Segment Open

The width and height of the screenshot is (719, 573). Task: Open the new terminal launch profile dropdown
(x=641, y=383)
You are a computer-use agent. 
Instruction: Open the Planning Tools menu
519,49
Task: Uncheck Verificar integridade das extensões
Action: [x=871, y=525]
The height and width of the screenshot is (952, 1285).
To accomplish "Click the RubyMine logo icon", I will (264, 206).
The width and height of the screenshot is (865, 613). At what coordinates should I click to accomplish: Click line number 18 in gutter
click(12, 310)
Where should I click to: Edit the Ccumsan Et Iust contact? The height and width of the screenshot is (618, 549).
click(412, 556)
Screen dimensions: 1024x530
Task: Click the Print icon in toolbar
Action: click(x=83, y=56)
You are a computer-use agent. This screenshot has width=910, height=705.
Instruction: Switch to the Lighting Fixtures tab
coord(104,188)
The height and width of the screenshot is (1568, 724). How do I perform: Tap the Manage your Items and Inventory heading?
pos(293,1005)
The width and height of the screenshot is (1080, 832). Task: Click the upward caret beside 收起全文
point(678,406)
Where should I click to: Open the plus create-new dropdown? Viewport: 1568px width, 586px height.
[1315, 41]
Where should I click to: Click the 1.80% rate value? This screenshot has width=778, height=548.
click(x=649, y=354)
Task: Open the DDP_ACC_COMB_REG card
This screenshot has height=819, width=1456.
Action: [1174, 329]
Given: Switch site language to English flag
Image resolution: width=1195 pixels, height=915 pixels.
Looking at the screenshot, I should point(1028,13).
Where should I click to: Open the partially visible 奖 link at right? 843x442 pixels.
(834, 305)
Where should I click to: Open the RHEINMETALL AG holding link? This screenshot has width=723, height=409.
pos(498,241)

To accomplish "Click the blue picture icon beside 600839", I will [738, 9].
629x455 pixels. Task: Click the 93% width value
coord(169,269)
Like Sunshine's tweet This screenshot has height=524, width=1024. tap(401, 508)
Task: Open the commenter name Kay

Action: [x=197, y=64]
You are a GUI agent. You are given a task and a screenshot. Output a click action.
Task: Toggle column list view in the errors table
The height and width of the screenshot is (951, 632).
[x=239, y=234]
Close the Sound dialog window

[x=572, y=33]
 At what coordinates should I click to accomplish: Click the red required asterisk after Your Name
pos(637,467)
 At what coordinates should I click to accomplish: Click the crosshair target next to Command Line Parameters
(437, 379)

Segment Closed

→ **Task goal**:
Down to the last line, copy the entries above exactly.

→ **Task output**:
The width and height of the screenshot is (719, 573). Task: Open the new terminal launch profile dropdown
(x=641, y=383)
You are a computer-use agent. 
Instruction: Open the Planning Tools menu
519,49
Task: Uncheck Verificar integridade das extensões
Action: [x=871, y=525]
The height and width of the screenshot is (952, 1285).
To accomplish "Click the RubyMine logo icon", I will (264, 206).
The width and height of the screenshot is (865, 613). At what coordinates should I click to accomplish: Click line number 18 in gutter
click(12, 310)
Where should I click to: Edit the Ccumsan Et Iust contact? The height and width of the screenshot is (618, 549).
click(412, 556)
Screen dimensions: 1024x530
Task: Click the Print icon in toolbar
Action: click(x=83, y=56)
You are a computer-use agent. This screenshot has width=910, height=705.
Instruction: Switch to the Lighting Fixtures tab
coord(104,188)
The height and width of the screenshot is (1568, 724). How do I perform: Tap the Manage your Items and Inventory heading?
pos(293,1005)
The width and height of the screenshot is (1080, 832). Task: Click the upward caret beside 收起全文
point(678,406)
Where should I click to: Open the plus create-new dropdown? Viewport: 1568px width, 586px height.
[1315, 41]
Where should I click to: Click the 1.80% rate value? This screenshot has width=778, height=548.
click(x=649, y=354)
Task: Open the DDP_ACC_COMB_REG card
This screenshot has height=819, width=1456.
Action: [1174, 329]
Given: Switch site language to English flag
Image resolution: width=1195 pixels, height=915 pixels.
Looking at the screenshot, I should point(1028,13).
Where should I click to: Open the partially visible 奖 link at right? 843x442 pixels.
(834, 305)
Where should I click to: Open the RHEINMETALL AG holding link? This screenshot has width=723, height=409.
pos(498,241)

To accomplish "Click the blue picture icon beside 600839", I will [738, 9].
629x455 pixels. Task: Click the 93% width value
coord(169,269)
Like Sunshine's tweet This screenshot has height=524, width=1024. tap(401, 508)
Task: Open the commenter name Kay

Action: [x=197, y=64]
You are a GUI agent. You are given a task and a screenshot. Output a click action.
Task: Toggle column list view in the errors table
The height and width of the screenshot is (951, 632).
[x=239, y=234]
Close the Sound dialog window

[x=572, y=33]
 At what coordinates should I click to accomplish: Click the red required asterisk after Your Name
pos(637,467)
 At what coordinates should I click to accomplish: Click the crosshair target next to Command Line Parameters
(437, 379)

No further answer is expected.